Taiwan studies setting up sovereign wealth fund
By Doug Young
TAIPEI (Reuters) - Taiwan's state planning body will on Wednesday discuss establishing a sovereign wealth fund as a vehicle for government investment, mirroring a trend among emerging economies aimed at wringing value from national savings.
The Council for Economic Planning and Development still has a number of issues to consider before making any final plans, Vice Premier Paul Chiu told reporters.
"Sovereign wealth funds are used by many countries.

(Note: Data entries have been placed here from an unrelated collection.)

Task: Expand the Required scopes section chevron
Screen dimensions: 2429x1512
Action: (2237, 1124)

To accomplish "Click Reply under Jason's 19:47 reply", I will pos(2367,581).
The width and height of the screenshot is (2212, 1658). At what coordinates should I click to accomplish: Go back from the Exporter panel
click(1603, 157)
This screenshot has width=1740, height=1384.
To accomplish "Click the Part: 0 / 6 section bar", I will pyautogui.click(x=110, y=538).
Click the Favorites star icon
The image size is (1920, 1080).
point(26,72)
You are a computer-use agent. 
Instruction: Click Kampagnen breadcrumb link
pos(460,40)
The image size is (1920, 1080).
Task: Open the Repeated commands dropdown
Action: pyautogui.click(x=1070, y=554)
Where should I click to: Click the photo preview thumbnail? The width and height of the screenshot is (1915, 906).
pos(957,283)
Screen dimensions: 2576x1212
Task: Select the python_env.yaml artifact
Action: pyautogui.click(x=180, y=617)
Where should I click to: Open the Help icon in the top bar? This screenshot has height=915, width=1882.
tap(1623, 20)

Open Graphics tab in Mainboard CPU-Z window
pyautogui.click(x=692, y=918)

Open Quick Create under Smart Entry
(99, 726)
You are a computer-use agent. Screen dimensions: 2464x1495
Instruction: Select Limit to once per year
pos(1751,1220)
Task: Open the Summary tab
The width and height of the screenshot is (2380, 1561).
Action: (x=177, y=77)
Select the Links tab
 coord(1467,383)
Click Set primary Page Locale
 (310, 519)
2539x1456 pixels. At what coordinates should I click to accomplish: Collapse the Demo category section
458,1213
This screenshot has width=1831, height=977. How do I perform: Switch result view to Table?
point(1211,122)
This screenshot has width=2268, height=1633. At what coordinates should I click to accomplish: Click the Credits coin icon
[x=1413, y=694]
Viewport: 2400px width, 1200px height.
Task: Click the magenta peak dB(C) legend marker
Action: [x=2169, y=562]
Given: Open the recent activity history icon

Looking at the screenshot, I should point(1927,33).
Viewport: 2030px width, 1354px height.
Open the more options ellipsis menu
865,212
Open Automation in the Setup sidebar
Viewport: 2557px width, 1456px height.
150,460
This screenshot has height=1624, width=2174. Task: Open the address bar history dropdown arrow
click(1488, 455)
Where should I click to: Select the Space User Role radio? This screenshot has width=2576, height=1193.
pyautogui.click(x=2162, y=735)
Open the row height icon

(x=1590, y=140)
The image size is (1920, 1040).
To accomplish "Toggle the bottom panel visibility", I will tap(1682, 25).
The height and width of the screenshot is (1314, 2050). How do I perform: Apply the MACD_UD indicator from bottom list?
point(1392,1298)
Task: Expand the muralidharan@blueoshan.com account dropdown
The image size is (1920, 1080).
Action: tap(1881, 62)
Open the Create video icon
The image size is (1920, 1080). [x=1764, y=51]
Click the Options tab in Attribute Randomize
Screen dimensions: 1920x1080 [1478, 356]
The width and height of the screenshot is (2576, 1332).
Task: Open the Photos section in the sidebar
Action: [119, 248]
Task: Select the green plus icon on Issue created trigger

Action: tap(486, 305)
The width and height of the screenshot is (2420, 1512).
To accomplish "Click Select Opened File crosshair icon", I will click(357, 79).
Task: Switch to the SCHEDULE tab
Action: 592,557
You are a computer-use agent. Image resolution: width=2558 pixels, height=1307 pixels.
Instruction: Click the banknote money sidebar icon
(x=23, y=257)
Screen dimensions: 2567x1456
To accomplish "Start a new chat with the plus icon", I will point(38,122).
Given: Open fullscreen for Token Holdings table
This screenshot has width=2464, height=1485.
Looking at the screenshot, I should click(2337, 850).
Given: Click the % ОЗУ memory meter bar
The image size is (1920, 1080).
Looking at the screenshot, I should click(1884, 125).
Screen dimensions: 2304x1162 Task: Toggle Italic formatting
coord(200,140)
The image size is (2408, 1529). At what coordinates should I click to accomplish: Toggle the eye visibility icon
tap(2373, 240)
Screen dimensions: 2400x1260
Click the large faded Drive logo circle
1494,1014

The CEPD will invite relevant experts and academics for a complete discussion," said Chiu.
"Of course this will help the economy, but effective mechanisms to address management and transparency must be established."
Taiwan's foreign exchange reserves, a likely source of money for such a fund, stood at $282 billion at the end fo August, one of the largest forex reserves in Asia behind China and Japan.
Taiwan's central bank issued a statement saying Governor Perng Fai-nan had discussed the issue of setting up such a fund on Tuesday with an economic task force headed by Vice President Vincent Siew.
Such a fund could contain at least $15 billion, the Chinese-language Commercial Times reported, without citing sources.
Setting up such a fund would mirror a growing trend among emerging economies in Asia and the Middle East, as governments look for more effective ways to invest their national savings other than leaving them on deposit or buying low risk securities.
One of the most notable of those has been China, which set up China Investment Corp. a year ago to generate higher returns on $200 billion of the country's official foreign reserves.
Since its establishment, CIC has drawn global attention as it looks for good investment opportunities.
The fund's investments include a 9.9 percent stake in Morgan Stanley (MS.N) purchased last December, amid recent talk it may try to increase that investment. CIC has also invested in U.S. private equity house Blackstone (BX.N).